Cada vez que doy esa enredada respuesta al "¿de dónde eres?" de los latinos, anticipo que a medio camino se les tornen los ojos vidriosos y dormilones.
Pero no fue así con José. "¡Eres panamericana!" —dijo. "La gente como tu son el futuro de la Iglesia en los Estados Unidos".
José era mexicano y había conocido a su esposa boricua, Felícita, en Puerto Rico. Se trasladaron a Olney en la década de 1960, donde ella trabajó como costurera y él trabajó a principio en una fábrica, y luego como un sepulturero en el cementerio del Santo Sepulcro.
Después de esa primera vez que nos conocimos, cada vez que me topaba con él en el centro arquidiocesano donde llegaba a grabar el programa de radio La Voz de Dios en las Voces de Nuestros Pueblos (del que fue colocutor desde el año 2001), me trataba como si yo fuera una amiga de toda la vida.

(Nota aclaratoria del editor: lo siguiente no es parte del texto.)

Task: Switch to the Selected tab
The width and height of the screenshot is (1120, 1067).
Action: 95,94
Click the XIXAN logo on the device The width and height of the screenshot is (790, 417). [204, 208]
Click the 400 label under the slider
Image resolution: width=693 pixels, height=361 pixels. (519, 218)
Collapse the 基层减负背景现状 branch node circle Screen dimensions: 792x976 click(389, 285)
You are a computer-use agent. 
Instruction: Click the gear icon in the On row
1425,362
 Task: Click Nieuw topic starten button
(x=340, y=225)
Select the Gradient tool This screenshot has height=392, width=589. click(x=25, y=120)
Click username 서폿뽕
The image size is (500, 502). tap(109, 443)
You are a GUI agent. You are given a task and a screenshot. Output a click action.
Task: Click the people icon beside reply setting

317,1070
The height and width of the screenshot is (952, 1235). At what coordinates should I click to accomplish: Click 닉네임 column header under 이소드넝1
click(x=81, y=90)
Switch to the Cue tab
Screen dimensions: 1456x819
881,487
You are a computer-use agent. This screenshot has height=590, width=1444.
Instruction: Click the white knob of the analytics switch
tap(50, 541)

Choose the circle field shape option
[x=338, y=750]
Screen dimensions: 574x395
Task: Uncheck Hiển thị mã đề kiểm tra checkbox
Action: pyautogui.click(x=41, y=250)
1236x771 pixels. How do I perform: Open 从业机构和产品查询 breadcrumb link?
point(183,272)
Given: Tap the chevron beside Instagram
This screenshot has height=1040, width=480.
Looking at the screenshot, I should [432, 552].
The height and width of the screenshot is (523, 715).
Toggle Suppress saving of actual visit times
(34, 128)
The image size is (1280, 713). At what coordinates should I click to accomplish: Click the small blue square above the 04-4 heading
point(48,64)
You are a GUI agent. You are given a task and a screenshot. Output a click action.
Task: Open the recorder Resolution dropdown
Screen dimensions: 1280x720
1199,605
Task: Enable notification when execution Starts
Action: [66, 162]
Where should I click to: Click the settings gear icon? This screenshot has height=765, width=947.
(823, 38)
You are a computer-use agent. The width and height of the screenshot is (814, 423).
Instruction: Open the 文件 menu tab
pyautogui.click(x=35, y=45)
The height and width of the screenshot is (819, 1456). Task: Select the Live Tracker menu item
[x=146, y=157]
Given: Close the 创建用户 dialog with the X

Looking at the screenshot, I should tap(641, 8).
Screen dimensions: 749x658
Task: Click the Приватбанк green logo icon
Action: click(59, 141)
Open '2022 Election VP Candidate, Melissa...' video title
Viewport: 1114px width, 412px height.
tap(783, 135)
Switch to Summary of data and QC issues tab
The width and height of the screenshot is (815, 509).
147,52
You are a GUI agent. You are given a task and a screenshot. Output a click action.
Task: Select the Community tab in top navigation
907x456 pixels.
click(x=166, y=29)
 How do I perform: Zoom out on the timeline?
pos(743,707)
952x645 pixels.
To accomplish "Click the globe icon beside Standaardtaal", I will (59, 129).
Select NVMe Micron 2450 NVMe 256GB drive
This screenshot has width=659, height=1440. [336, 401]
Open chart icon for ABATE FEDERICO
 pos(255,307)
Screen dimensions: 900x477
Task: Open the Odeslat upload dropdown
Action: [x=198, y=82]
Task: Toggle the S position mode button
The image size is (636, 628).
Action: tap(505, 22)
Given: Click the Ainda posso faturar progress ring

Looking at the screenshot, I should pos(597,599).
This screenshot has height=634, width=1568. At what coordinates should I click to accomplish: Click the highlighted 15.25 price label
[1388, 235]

José era un miembro activo de la parroquia Visitación B.V.M. en el norte de Filadelfia, y en especial del grupo de oración carismática de la parroquia. Un gran número de católicos estadounidenses mira de reojo al movimiento de renovación carismática, pero hay muchos latinos que gravitan en torno a esta expresión de fe tan alegre y apasionada. José era su "embajador", entrañablemente entusiasta.
Él había sufrido de problemas de salud durante muchos años y se encontraba en diálisis. Las últimas veces que me lo encontré había perdido mucho peso y se veía muy frágil. Pero todavía era un hombre exuberante, todavía alegre, un hombre que aún veía solo lo mejor en todo el mundo. En fin, daba testimonio de una fe que no se lleva en vestiduras sino en el mismo ser.
Cuando el humo blanco se eleve desde lo alto de la chimenea del Vaticano, tengo la esperanza que lo mismo pueda decirse acerca del hombre que será papa.